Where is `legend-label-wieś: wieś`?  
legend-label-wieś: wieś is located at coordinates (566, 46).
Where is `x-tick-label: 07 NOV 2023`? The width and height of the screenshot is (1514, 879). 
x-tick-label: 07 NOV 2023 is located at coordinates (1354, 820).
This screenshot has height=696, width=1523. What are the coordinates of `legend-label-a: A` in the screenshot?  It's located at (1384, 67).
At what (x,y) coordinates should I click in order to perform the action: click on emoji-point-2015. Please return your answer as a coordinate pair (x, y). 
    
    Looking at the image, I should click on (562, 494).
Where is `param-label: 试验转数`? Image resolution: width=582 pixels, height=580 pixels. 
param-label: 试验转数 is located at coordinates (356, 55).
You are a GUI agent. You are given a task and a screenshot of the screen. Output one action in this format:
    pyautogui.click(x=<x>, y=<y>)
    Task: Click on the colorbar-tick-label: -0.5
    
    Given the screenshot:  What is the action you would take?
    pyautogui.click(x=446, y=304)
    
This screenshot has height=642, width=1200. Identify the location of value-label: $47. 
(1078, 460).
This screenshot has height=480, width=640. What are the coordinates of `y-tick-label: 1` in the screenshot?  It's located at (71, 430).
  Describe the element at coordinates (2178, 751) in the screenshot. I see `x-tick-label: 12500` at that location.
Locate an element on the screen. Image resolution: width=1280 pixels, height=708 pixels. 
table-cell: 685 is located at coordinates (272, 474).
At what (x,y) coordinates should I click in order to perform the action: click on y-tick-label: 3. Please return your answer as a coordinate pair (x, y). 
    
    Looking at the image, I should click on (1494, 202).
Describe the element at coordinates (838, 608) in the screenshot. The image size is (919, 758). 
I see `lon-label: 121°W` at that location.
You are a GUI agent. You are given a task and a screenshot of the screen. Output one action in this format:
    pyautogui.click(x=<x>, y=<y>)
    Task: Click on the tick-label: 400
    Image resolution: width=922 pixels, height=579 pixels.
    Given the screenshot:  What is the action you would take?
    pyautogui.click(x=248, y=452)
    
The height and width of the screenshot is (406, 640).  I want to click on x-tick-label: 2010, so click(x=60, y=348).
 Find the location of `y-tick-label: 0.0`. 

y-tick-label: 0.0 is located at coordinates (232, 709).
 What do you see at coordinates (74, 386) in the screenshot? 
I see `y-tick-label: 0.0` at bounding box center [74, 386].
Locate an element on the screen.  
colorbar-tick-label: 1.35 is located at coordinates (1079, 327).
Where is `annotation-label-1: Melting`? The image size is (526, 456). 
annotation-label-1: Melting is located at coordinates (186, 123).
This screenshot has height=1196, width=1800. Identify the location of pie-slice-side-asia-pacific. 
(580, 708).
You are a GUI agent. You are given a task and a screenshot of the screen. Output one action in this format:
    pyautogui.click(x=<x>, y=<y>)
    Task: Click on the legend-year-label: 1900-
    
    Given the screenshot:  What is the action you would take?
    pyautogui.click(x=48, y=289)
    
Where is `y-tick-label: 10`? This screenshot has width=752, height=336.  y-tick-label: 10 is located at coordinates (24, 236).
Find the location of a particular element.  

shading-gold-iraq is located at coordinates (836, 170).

● ● ● ● ●

#### [WRITTEN TASK]
Write out the rows from the beginning through the line containing "This screenshot has height=696, width=1523.", switching "Where" to "Where exactly" and leaving everything else unchanged. Give only those lines.

#### [ANSWER SECTION]
Where exactly is `legend-label-wieś: wieś`?  
legend-label-wieś: wieś is located at coordinates (566, 46).
Where exactly is `x-tick-label: 07 NOV 2023`? The width and height of the screenshot is (1514, 879). 
x-tick-label: 07 NOV 2023 is located at coordinates (1354, 820).
This screenshot has height=696, width=1523. What are the coordinates of `legend-label-a: A` in the screenshot?  It's located at (1384, 67).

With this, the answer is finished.